== Exercise goal ==
Render the stretch of the records that opens with the line containing "You are a computer-use" and closes with the line containing "Action: (x=417, y=476)" as a numbered list, both of those lines included. Skip blank lines and leave out the pictures.

— Begin —

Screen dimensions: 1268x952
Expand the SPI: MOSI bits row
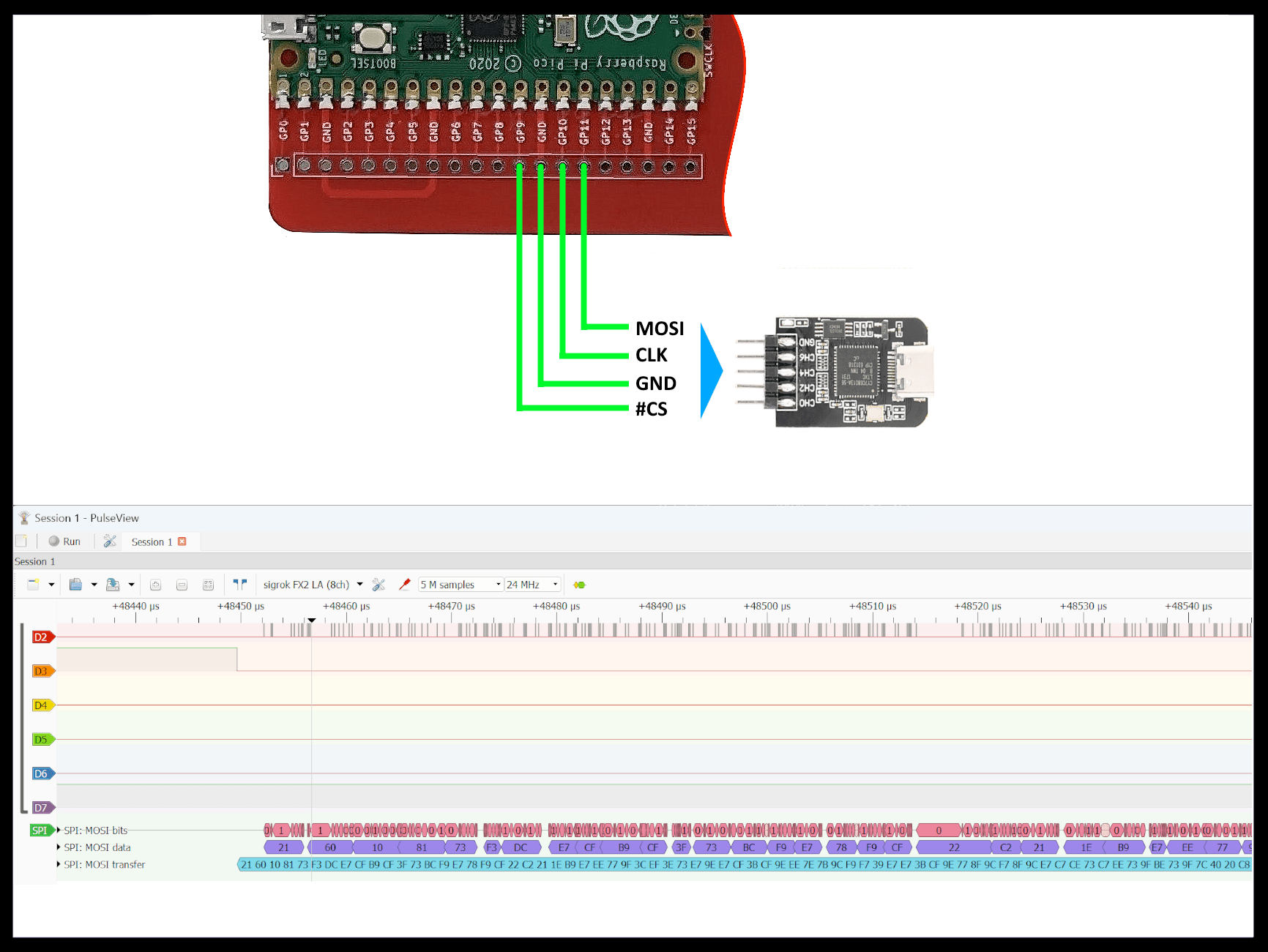(57, 830)

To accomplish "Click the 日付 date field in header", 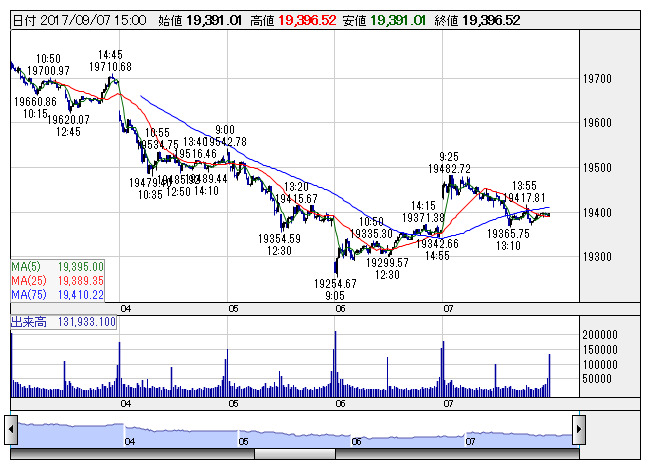I will pos(79,20).
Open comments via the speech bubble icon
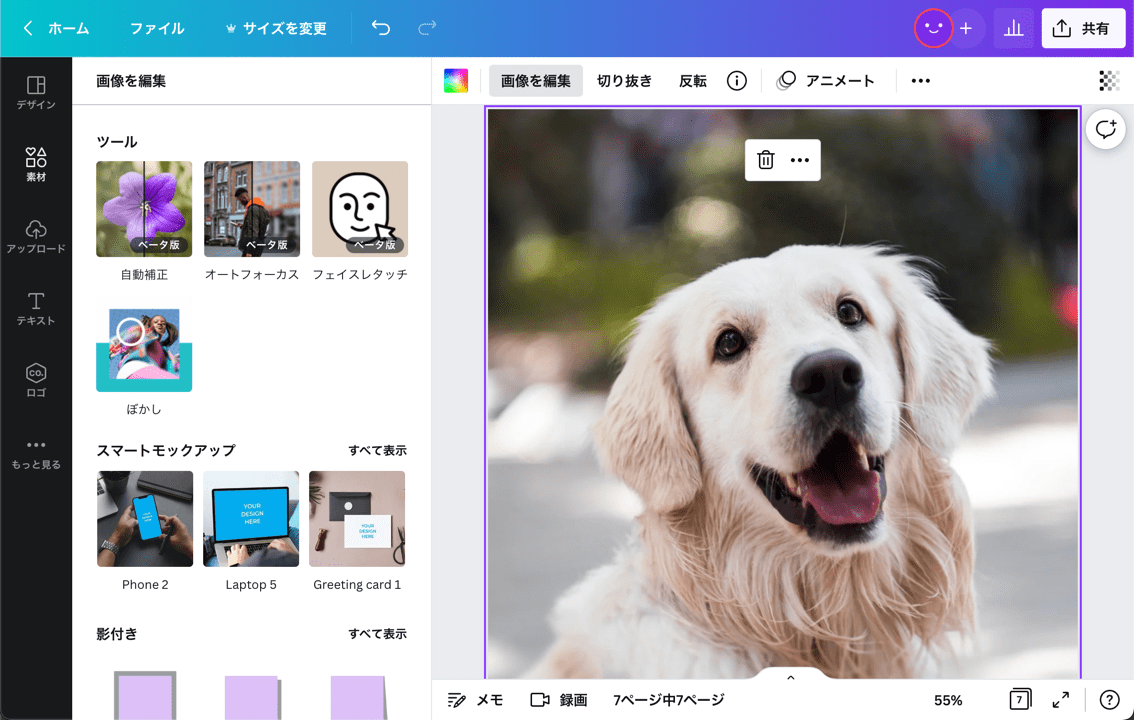1134x720 pixels. click(x=1105, y=129)
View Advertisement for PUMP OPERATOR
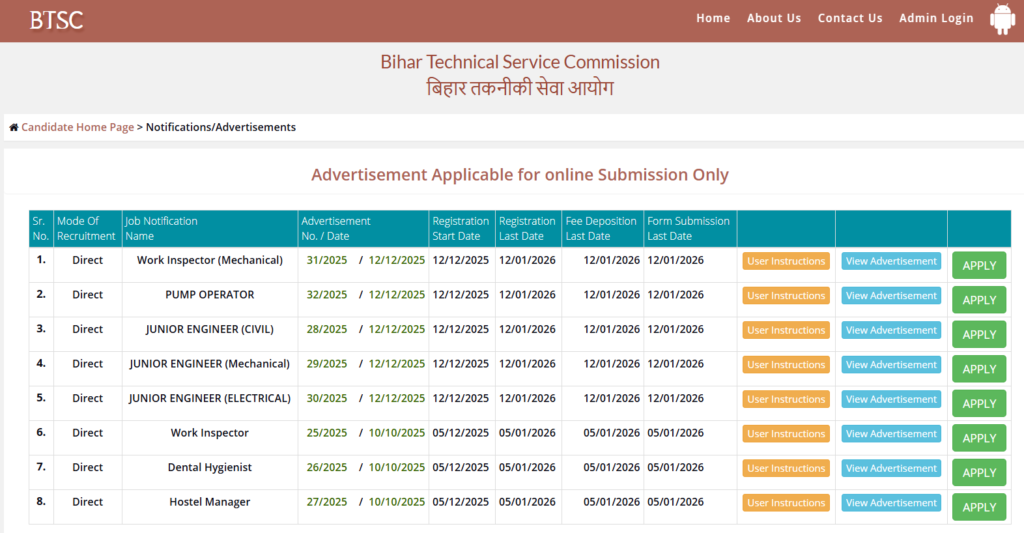 click(890, 296)
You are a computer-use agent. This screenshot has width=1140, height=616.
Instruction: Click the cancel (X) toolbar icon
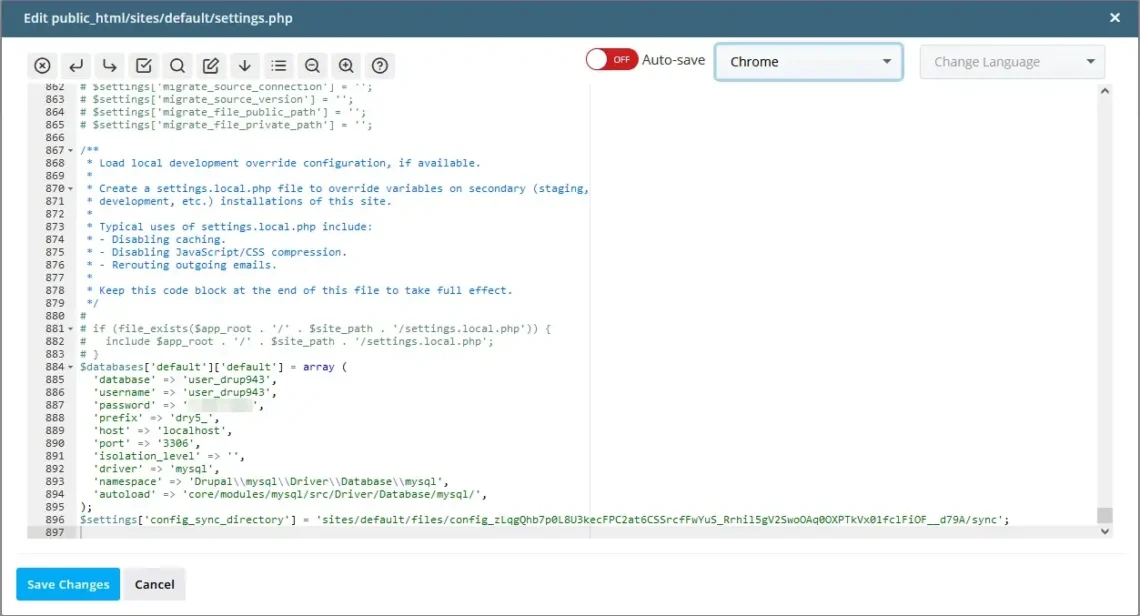click(42, 65)
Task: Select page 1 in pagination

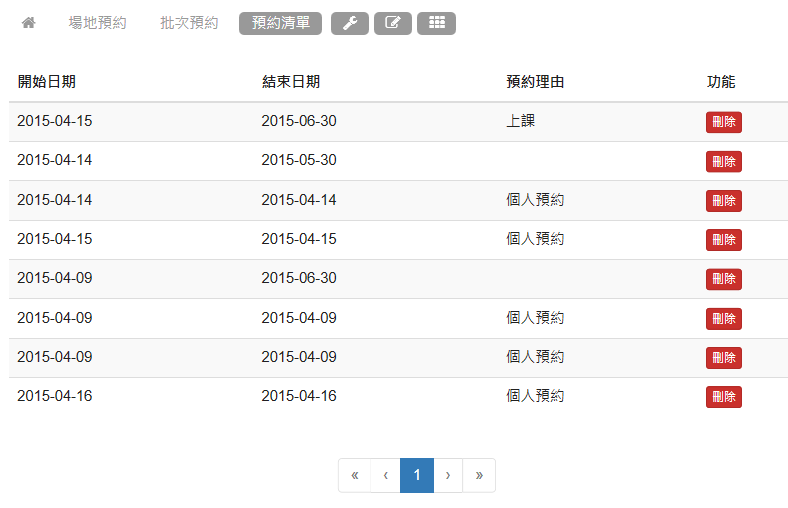Action: (x=417, y=476)
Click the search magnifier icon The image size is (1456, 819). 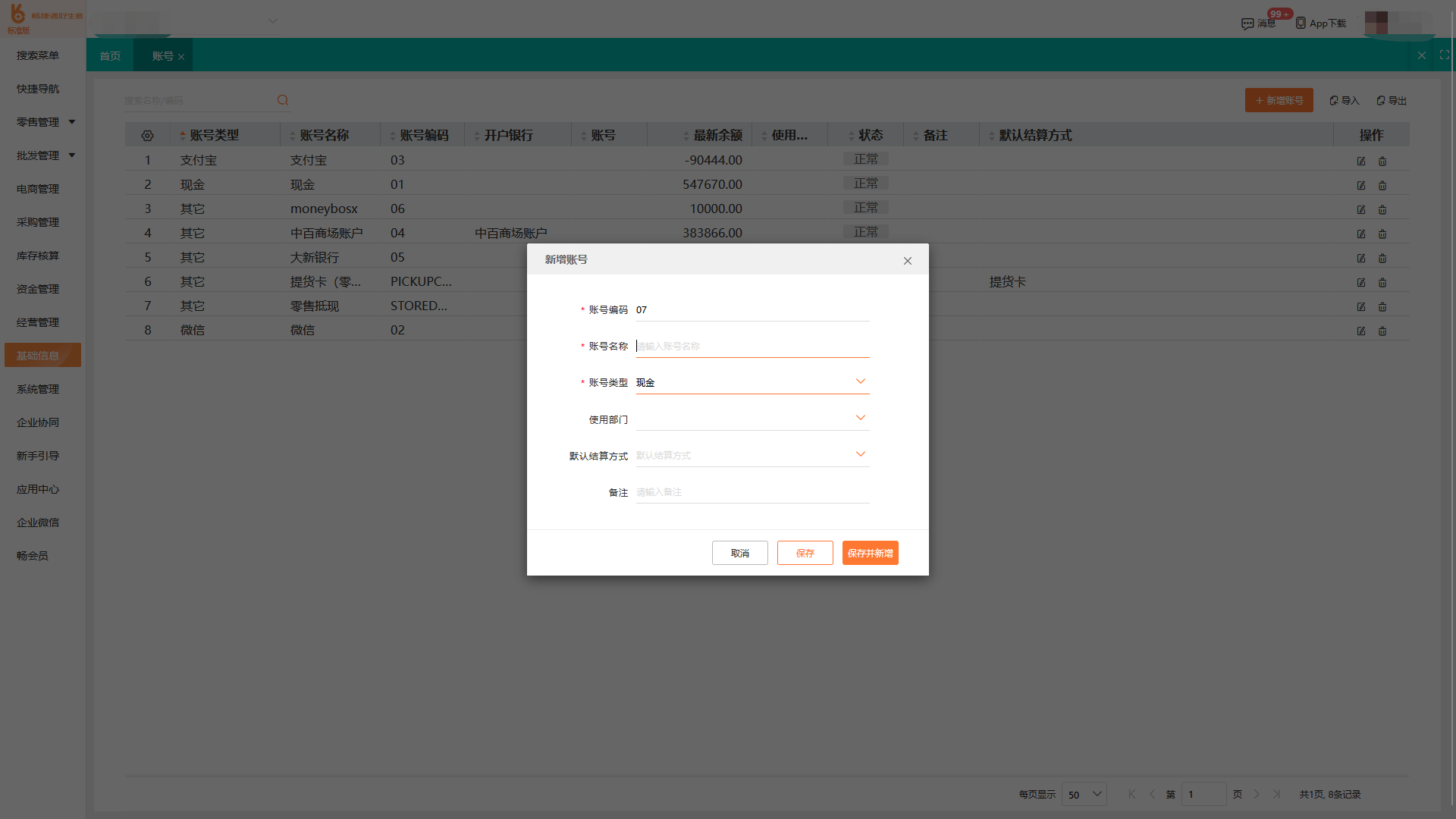[x=283, y=99]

— End —

== Response ==
1. You are a computer-use agent. This screenshot has width=1140, height=616.
2. Instruction: Click the cancel (X) toolbar icon
3. click(42, 65)
4. Task: Select page 1 in pagination
5. Action: (x=417, y=476)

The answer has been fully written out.